New Scoring Scheme: A + B
A complete gymnastics score is now made up of two parts, A and B. The first, the A score, or the start value, is an assigned degree of difficulty.I n this instance, both He and Liukin had the same start value, 7.7. The second part of a score, the B score, is an execution score. Six judges vote. The high and the low are tossed per the rules. That leaves four scores. Those four are averaged. That average becomes the B score. Add the A and B together and you get a complete score. -- In this instance, both He and Liukin got 16.725.
Tiebreakers :
The first tiebreak is the B score. Here both got the same B score, 9.025.
The next tiebreak: the judges drop the next highest deduction. That obviously leaves three judges' scores instead of four -- or to be precise, the marks those three judges gave for deductions. Here, the average of those three judges' deductions for He: .933. For Liukin: .966. -- Liukin had a greater deduction.
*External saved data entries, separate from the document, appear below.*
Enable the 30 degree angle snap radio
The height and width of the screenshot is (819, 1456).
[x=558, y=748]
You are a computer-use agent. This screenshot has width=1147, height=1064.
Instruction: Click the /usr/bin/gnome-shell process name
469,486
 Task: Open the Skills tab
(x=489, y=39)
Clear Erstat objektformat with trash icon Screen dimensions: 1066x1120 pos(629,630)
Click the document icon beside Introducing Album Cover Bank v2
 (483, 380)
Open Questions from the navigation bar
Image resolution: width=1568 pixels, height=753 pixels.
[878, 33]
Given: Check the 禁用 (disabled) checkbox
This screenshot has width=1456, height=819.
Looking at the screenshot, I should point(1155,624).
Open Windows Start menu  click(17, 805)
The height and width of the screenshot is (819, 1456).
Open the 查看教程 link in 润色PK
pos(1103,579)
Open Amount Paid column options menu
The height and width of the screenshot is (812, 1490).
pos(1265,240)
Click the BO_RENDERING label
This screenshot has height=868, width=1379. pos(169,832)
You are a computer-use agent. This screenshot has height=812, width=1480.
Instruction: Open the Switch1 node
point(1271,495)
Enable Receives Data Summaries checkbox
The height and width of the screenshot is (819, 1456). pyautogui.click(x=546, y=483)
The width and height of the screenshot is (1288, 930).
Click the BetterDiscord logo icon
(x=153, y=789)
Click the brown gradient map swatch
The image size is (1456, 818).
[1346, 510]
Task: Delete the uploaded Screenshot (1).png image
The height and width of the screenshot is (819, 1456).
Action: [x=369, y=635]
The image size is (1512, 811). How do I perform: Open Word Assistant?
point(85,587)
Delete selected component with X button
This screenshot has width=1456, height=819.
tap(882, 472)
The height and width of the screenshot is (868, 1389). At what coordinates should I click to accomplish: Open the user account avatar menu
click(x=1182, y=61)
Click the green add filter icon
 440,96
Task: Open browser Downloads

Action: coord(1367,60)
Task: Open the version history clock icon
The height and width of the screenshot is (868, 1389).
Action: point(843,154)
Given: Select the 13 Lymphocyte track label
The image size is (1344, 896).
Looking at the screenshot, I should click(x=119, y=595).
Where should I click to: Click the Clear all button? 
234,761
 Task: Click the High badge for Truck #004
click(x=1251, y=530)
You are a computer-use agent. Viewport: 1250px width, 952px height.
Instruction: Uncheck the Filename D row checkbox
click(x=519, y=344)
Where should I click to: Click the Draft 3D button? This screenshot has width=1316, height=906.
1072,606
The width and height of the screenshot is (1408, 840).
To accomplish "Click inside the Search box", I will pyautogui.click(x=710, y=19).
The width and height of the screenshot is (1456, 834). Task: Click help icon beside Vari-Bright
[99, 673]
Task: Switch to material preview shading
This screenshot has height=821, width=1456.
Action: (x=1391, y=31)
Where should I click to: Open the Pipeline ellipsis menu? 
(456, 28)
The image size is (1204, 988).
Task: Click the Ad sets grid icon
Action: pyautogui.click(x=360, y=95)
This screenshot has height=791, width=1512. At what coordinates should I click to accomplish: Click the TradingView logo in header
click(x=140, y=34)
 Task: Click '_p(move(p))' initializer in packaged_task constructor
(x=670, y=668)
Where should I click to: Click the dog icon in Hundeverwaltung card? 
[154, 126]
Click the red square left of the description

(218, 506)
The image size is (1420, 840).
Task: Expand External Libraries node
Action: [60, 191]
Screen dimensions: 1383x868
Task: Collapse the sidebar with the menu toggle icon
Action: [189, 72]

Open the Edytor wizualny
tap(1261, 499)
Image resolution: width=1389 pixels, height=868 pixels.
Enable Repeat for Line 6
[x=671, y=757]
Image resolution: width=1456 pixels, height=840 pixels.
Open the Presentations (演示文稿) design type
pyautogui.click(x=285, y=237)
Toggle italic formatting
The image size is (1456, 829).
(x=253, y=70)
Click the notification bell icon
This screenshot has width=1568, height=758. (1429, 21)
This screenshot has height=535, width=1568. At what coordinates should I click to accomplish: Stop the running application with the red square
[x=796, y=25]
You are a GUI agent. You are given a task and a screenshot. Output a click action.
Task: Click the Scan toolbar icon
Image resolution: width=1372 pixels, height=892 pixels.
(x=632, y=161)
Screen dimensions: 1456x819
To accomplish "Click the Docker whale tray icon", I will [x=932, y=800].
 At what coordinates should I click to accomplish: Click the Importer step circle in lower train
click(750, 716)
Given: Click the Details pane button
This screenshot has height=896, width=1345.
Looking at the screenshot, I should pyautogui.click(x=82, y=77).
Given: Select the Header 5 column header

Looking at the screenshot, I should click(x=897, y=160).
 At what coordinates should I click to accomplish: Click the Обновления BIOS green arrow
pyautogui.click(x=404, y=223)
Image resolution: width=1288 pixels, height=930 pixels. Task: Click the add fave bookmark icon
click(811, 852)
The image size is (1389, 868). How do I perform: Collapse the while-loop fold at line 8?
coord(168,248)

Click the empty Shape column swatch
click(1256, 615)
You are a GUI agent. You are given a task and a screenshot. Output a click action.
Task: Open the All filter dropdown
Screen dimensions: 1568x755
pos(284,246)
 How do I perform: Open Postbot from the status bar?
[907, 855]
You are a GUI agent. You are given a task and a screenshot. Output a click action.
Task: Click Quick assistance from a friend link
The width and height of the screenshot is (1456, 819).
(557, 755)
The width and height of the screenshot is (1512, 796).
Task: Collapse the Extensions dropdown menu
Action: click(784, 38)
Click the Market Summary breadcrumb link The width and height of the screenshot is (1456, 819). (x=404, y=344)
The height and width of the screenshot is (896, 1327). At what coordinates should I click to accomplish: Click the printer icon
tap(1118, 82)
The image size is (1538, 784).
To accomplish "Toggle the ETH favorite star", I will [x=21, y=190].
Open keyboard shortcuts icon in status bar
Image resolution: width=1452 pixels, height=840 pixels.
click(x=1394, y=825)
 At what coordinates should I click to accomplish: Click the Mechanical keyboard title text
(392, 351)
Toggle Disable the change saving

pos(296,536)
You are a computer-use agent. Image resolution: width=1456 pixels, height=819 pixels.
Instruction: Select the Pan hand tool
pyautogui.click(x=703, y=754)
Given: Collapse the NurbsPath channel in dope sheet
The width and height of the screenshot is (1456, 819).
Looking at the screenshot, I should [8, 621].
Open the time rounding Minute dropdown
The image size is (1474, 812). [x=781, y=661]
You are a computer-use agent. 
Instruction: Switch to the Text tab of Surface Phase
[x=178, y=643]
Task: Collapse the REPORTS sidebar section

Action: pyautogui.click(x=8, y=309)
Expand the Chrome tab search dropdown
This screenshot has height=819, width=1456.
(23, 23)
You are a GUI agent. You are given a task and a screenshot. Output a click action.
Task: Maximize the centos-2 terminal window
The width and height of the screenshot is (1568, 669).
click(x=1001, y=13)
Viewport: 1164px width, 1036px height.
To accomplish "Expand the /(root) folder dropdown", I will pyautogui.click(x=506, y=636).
Thus she was second.
Another way of getting to that math: Take the B scores of the three judges from that second tie-break, add them together. The math for He's remaining three B scores: 9.1, 9.1, 9.0. That equals 27.2. For Liukin: 9.1, 9.0, 9.0. That equals 27.1. Thus she was second.
Is that fair? What do you think?
3 comments:
I understand the rules but wish the IOC would change them to award each athlete the medal for their score. Gosh these athletes many of them just kids have devoted their life to competing in the Olympics. If there is a tie each athlete should simply be awarded the same medal to award the level of accomplishment achieved. To be honest, I believe this is how all gymnastics ties should be awarded!
I agree. What's the big deal about having two gold medal winners? She did a gold medal routine too. Equal scores should get equal awards.
everyones just mad cause nastia got the silver. if she had been the one that ended up getting gold with the tiebreaker then nobody would care.